__DIRECTIONS FOR THIS TASK__. Provide the number of lines in the records that hold the string "tweet", without any other words.
--- PROVIDED RECORDS Enclosed Below ---
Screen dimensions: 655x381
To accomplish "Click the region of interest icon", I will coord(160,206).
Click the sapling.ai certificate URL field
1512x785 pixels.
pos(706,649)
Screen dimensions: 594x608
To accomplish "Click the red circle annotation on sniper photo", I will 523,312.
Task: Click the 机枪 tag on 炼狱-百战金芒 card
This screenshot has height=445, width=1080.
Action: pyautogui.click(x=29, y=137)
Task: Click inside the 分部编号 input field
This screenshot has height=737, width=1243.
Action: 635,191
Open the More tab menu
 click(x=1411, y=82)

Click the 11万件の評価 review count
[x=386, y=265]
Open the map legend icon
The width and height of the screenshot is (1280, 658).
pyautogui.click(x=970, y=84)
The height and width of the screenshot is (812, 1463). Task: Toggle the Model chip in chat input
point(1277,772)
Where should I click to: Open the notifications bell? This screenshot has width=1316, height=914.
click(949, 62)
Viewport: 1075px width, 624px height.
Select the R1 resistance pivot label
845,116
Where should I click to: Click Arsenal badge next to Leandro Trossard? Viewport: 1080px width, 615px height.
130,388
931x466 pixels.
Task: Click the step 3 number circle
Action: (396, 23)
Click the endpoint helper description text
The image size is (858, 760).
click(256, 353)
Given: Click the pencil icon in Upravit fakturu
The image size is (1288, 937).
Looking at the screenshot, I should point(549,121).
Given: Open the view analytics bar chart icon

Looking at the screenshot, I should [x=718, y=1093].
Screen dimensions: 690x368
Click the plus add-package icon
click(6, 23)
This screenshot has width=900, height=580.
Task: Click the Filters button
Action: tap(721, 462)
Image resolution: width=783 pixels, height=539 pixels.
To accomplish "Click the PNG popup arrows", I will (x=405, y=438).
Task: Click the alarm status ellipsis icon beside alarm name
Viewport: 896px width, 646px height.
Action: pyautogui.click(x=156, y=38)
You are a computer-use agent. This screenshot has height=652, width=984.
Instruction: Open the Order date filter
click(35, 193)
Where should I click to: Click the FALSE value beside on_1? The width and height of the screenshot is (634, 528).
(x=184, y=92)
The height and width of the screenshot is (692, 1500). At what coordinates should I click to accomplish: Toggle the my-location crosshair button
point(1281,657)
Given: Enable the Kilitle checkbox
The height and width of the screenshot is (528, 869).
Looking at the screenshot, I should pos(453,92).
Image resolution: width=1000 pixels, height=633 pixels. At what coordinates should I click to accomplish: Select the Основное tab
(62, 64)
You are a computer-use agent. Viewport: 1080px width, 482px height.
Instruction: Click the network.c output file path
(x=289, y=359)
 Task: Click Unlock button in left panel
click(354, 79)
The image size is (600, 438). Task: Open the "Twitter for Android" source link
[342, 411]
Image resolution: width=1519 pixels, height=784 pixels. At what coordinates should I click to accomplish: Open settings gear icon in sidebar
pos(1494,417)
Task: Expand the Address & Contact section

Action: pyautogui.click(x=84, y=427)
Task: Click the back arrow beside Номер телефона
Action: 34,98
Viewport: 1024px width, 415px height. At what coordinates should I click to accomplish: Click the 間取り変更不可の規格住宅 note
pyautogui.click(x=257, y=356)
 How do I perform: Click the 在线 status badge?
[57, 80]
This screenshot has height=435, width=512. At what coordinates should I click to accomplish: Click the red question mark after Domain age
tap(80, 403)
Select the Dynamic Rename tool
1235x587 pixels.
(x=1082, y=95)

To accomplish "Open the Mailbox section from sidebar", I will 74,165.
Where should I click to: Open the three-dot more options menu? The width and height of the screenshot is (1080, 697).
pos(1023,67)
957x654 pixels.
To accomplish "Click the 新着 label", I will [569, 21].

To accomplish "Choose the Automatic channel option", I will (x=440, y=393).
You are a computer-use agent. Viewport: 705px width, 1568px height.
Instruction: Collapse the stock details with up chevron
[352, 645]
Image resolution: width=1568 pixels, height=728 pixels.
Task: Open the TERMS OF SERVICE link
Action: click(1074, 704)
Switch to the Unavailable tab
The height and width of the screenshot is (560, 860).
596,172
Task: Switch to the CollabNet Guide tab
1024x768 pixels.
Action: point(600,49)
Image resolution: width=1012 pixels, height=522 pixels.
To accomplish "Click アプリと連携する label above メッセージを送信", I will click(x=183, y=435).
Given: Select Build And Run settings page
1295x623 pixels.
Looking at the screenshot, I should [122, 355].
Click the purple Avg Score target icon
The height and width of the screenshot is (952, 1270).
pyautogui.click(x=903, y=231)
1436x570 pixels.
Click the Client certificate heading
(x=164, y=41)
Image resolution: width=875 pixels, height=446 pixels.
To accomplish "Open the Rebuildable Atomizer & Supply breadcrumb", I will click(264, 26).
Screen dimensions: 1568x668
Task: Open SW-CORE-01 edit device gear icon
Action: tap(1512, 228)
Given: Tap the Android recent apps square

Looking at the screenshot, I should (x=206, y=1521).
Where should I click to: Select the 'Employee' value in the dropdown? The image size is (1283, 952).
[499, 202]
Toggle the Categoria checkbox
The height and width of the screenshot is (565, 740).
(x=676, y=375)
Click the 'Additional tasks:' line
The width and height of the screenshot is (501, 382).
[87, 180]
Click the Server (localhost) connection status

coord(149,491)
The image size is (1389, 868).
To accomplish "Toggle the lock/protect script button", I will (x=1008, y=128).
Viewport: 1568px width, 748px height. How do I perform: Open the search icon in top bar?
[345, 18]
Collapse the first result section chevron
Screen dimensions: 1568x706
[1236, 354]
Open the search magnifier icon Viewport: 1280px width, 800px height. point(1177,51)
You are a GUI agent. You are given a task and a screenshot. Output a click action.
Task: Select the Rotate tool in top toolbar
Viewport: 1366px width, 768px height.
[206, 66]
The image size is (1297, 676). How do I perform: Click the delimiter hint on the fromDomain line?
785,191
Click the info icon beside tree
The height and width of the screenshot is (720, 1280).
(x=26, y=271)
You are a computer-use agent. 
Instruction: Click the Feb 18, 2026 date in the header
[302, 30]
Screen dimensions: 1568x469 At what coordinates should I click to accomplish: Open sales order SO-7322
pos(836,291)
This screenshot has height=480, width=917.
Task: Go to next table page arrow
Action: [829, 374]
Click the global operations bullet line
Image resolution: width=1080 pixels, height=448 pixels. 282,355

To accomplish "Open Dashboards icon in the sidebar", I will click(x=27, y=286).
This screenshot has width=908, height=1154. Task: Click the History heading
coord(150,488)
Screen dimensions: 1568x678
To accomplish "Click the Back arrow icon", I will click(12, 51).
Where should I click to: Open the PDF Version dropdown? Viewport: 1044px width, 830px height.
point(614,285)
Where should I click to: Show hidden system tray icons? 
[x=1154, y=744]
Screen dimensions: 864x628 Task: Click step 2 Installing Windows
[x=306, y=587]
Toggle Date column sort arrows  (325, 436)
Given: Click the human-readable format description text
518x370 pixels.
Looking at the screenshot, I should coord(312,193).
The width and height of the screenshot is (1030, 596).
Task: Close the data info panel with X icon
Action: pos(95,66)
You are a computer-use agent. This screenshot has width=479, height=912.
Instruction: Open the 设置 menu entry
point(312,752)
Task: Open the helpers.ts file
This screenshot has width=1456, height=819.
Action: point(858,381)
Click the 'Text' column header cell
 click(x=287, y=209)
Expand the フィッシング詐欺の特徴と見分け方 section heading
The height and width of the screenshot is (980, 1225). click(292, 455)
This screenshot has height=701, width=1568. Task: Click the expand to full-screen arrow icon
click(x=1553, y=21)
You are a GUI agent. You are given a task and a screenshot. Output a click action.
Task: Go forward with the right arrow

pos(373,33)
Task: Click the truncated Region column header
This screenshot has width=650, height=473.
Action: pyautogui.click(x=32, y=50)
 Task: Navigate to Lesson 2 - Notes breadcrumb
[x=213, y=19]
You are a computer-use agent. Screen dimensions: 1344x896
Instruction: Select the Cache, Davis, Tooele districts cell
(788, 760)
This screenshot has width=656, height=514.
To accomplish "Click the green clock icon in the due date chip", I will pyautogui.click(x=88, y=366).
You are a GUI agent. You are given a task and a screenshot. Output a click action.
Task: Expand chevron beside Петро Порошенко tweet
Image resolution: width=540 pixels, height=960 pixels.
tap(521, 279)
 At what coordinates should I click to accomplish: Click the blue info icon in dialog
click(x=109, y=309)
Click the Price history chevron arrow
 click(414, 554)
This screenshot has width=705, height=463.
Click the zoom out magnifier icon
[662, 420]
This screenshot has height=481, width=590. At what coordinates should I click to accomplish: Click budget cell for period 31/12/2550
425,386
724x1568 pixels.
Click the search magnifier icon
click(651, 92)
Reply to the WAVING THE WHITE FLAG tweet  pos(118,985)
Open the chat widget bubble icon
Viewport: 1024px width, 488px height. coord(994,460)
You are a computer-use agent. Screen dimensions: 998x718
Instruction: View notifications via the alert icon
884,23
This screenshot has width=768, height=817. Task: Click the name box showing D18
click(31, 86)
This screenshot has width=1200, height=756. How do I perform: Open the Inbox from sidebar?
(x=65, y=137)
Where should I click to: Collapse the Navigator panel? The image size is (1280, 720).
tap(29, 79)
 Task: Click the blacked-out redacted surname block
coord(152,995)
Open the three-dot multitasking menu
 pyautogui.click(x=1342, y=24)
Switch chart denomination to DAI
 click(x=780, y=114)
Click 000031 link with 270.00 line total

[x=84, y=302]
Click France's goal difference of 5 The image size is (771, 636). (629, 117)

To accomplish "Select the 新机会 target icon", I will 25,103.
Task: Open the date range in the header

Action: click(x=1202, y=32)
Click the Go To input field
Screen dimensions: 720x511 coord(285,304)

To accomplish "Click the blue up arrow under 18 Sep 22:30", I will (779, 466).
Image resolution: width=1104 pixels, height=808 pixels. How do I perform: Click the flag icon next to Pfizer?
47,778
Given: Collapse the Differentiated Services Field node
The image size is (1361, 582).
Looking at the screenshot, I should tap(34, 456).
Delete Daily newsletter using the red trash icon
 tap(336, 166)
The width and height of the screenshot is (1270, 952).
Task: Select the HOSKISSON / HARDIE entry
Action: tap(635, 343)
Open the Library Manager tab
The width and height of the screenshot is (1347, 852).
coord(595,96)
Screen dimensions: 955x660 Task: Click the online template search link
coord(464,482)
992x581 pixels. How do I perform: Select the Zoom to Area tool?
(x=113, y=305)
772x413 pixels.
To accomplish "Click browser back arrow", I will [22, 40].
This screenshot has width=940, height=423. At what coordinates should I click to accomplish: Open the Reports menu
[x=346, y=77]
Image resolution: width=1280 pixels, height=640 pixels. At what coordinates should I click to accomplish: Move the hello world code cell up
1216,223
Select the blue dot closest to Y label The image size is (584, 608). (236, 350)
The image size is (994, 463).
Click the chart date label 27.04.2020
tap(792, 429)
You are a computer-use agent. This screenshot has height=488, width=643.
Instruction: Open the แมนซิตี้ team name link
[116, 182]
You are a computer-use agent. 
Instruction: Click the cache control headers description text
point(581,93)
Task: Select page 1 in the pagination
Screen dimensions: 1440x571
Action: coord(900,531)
--- End of Enclosed PROVIDED RECORDS ---
__ANSWER TO THE PROBLEM__. 2